Excluding one-time items, adjusted net income was $35.0 million, or $0.25 per diluted share, up from $29.1 million, or $0.21 per diluted share, a year earlier. Revenue rose to $682.3 million from $603.1 million in the third quarter of 2024.
GEO's board increased the company's share repurchase authorization to $500 million and extended the program through December 2029. During the third quarter, the company repurchased approximately 1.97 million shares at an aggregate cost of $41.6 million. InvestingPro data shows GEO does not currently pay a dividend to shareholders, focusing instead on buybacks despite the stock having fallen 44.65% over the past six months.
The company completed the sale of its 2,388-bed Lawton Correctional Facility to the State of Oklahoma for $312 million and sold the 139-bed Hector Garza Reentry Center in Texas for $10 million. GEO used part of the proceeds to purchase the 770-bed Western Region Detention Facility in San Diego for approximately $60 million.
For the fourth quarter of 2025, GEO expects GAAP net income between $0.23 and $0.27 per diluted share on revenues of $651 million to $676 million. For the full year 2025, the company forecasts GAAP net income of $1.81 to $1.85 per diluted share. This aligns with InvestingPro data showing analysts expect EPS of $0.91 for fiscal 2025, with the company generating $2.45 billion in revenue over the last twelve months.
The company reported it has reduced its net debt by approximately $275 million during the first nine months of 2025, with net leverage at approximately 3.2 times adjusted EBITDA. Financial health metrics from InvestingPro indicate GEO maintains a debt-to-equity ratio of 1.29 and a current ratio of 0.9, suggesting short-term obligations exceed liquid assets. The company's comprehensive Pro Research Report, available among 1,400+ US equities on InvestingPro, provides deeper insights into its financial position.
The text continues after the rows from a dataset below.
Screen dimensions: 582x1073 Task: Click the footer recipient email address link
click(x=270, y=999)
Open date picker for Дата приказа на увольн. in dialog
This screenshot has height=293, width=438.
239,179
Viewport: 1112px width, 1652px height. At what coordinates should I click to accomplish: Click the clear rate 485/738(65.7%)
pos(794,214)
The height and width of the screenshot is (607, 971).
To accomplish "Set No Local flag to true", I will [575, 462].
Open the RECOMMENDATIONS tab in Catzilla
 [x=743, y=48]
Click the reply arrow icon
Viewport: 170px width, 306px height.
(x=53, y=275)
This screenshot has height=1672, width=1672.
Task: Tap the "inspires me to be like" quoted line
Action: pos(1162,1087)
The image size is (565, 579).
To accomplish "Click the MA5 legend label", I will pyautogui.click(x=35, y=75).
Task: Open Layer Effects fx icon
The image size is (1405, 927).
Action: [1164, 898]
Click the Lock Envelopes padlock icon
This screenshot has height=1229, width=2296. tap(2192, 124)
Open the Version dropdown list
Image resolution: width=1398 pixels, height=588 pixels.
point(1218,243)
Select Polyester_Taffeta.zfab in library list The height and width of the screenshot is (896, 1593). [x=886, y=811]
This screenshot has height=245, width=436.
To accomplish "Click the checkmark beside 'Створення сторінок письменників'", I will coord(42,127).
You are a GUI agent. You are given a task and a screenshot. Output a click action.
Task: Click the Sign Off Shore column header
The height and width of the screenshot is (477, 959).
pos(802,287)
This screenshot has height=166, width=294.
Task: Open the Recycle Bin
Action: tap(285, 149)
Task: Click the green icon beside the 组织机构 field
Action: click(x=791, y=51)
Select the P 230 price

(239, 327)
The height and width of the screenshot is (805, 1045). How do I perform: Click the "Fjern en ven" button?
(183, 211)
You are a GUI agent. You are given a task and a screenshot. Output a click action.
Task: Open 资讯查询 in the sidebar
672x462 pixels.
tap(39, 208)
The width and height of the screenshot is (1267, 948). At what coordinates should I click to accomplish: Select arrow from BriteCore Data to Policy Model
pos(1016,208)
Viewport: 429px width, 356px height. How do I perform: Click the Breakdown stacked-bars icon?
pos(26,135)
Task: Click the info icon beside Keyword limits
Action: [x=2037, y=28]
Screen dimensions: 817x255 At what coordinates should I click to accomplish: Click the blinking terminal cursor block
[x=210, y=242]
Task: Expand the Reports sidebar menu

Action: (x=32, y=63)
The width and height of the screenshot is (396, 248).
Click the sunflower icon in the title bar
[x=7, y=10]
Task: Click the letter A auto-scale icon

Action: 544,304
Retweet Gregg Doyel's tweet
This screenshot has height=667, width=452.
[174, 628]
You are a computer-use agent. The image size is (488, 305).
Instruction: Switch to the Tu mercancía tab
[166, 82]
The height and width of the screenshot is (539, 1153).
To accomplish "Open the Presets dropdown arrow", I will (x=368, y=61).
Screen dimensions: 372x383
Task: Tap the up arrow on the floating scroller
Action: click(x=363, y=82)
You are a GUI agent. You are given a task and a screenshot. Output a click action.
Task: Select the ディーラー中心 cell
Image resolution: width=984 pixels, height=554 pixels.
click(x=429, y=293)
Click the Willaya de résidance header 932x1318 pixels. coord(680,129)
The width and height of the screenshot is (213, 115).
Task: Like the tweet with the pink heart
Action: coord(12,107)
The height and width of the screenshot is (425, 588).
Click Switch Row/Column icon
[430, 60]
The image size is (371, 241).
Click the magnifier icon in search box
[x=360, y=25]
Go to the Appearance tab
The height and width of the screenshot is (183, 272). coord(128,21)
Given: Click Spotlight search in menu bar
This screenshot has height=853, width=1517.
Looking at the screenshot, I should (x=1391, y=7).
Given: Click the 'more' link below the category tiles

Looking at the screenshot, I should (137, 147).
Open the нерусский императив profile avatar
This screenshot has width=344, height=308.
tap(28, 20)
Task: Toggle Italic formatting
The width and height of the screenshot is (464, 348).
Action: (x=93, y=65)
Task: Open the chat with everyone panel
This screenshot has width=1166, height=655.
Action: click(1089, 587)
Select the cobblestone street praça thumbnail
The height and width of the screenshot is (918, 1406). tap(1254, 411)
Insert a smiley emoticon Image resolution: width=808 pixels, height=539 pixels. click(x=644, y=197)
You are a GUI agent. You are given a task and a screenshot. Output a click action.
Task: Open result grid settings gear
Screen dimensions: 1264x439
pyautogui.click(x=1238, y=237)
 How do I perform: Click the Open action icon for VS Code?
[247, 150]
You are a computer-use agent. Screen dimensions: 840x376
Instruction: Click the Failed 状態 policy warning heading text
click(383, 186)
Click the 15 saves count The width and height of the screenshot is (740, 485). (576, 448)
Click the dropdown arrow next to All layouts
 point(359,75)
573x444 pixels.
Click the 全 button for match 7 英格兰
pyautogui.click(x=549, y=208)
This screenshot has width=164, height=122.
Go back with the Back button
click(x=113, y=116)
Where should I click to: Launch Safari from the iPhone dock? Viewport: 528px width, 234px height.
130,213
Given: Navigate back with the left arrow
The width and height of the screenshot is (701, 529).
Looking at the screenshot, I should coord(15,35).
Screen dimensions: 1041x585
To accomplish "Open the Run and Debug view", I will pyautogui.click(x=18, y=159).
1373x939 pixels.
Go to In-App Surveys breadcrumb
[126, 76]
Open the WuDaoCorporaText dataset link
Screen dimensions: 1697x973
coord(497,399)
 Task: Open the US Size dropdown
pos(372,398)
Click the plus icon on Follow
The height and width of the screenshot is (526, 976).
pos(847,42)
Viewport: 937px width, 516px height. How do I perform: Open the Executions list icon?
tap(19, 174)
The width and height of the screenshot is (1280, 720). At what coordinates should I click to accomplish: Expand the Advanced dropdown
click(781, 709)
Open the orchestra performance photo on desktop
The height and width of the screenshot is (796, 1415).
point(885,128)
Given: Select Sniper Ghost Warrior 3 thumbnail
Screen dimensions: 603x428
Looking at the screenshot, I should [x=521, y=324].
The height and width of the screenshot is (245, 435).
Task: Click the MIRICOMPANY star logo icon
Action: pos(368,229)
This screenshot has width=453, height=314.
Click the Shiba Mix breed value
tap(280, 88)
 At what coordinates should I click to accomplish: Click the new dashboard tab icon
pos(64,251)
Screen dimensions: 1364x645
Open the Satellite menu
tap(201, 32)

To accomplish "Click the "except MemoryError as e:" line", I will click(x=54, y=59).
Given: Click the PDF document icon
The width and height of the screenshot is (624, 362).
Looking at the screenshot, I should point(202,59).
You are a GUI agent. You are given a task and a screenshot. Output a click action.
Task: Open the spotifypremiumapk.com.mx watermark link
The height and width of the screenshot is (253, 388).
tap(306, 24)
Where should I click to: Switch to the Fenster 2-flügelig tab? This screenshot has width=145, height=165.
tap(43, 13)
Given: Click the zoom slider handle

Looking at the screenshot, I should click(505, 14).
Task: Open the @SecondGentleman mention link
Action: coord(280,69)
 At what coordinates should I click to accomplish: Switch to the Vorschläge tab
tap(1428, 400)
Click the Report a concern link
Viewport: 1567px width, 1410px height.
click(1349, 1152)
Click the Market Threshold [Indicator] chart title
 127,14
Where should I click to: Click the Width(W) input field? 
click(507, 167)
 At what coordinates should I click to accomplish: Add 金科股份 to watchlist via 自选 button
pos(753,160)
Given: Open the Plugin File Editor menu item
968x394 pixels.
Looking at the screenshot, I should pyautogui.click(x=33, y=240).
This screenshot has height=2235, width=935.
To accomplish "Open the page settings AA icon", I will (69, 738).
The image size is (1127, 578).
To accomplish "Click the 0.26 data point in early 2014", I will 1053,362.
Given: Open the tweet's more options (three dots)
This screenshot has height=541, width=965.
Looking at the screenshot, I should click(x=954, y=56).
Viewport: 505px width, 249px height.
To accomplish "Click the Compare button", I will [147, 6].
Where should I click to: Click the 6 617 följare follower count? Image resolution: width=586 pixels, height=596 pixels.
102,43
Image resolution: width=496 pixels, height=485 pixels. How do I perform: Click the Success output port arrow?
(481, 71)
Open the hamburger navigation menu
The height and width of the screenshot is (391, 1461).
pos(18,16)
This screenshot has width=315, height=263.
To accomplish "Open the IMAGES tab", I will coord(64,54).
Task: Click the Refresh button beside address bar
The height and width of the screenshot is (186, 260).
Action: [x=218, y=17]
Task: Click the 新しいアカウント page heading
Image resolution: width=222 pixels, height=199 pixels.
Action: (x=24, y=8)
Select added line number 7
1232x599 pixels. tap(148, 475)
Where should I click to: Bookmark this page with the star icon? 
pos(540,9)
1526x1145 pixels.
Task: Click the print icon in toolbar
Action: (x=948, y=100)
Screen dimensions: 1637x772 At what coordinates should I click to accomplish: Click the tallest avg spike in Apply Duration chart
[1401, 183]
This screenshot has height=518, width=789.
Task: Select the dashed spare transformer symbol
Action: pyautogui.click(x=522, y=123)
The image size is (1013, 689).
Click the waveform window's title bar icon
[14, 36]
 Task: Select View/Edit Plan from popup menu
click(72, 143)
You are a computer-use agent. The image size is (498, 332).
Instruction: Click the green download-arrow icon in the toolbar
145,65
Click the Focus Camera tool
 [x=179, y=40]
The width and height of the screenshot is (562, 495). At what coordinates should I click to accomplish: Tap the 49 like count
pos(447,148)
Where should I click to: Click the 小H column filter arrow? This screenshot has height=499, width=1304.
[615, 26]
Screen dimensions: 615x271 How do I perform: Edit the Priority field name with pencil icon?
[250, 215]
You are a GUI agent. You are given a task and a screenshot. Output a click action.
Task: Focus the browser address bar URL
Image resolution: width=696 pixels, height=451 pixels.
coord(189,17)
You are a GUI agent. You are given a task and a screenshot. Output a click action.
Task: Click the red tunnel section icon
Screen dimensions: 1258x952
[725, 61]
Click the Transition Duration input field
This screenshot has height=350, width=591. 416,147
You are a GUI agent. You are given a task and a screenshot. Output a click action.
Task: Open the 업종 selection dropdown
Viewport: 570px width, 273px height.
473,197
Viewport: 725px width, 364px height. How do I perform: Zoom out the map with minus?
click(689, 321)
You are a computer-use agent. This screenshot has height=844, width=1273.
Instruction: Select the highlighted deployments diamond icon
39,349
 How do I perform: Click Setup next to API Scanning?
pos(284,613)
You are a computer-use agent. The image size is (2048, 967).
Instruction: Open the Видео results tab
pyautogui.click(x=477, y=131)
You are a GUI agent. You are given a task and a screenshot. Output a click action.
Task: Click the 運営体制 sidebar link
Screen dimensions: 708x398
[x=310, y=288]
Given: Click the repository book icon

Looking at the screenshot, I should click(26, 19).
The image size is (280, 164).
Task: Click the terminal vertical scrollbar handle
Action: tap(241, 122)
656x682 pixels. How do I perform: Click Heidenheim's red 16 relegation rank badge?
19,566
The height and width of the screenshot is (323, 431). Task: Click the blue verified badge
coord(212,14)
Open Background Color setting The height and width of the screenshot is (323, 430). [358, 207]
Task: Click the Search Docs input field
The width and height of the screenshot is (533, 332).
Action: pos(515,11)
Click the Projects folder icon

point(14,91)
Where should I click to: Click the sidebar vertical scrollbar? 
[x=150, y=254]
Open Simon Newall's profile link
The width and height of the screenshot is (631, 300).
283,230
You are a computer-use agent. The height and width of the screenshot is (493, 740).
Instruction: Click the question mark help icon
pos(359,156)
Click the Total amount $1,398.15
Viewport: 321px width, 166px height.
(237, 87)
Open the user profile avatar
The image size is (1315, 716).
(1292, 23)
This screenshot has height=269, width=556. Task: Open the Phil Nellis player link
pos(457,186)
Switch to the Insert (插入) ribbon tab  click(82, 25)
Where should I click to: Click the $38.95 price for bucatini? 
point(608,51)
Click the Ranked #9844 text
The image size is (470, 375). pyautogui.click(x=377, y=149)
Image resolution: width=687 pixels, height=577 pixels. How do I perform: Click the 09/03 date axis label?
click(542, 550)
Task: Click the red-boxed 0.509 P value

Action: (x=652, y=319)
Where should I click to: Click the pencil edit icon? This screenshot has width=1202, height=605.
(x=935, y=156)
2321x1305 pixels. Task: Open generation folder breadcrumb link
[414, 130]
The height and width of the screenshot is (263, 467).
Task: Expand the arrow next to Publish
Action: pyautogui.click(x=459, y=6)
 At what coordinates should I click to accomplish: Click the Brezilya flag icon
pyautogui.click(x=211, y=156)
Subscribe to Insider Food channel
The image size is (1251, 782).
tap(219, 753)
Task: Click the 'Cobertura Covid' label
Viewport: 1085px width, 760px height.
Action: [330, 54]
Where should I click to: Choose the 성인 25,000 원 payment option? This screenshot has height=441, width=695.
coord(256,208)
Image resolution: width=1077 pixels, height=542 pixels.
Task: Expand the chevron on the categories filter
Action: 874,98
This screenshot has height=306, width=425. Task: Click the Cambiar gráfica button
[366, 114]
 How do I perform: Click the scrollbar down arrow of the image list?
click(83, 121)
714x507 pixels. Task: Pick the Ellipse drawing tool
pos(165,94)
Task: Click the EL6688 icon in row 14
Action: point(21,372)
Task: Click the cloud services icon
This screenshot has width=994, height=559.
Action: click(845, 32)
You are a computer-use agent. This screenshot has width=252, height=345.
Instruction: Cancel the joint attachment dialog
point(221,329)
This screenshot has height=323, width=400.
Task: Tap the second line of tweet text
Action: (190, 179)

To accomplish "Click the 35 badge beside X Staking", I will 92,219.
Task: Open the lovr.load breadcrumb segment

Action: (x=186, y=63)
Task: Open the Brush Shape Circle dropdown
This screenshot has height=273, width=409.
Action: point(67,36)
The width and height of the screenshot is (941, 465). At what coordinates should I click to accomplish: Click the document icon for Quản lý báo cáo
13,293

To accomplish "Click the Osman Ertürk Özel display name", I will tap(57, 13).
GEO noted that it has entered into new or expanded contracts representing over $460 million in new incremental annualized revenues that are expected to normalize in 2026, which it described as the largest amount of new business won in a single year in the company's history.
This article is based on a press release statement from The GEO Group.
In other recent news, Geo Group Inc. reported impressive earnings for the second quarter of 2025, with earnings per share reaching $0.22, surpassing analyst expectations of $0.17. The company's revenue also exceeded projections, totaling $636.2 million compared to the anticipated $621.99 million. Additionally, Geo Group announced a joint venture agreement to manage the North Florida Detention Facility, a 1,310-bed facility in Baker County, Florida. Specific details regarding the terms of this joint venture were not disclosed.
The company also secured a significant contract renewal for its subsidiary, BI Incorporated, from U.S. Immigration and Customs Enforcement (ICE). This two-year contract, part of the Intensive Supervision Appearance Program, includes an initial one-year term starting October 1, 2025, followed by an optional one-year period. In legal developments, Geo Group faced a denial from the United States Court of Appeals for the Ninth Circuit regarding a rehearing in cases related to Washington State minimum wage laws for detainees. Six judges dissented from the denial of rehearing en banc.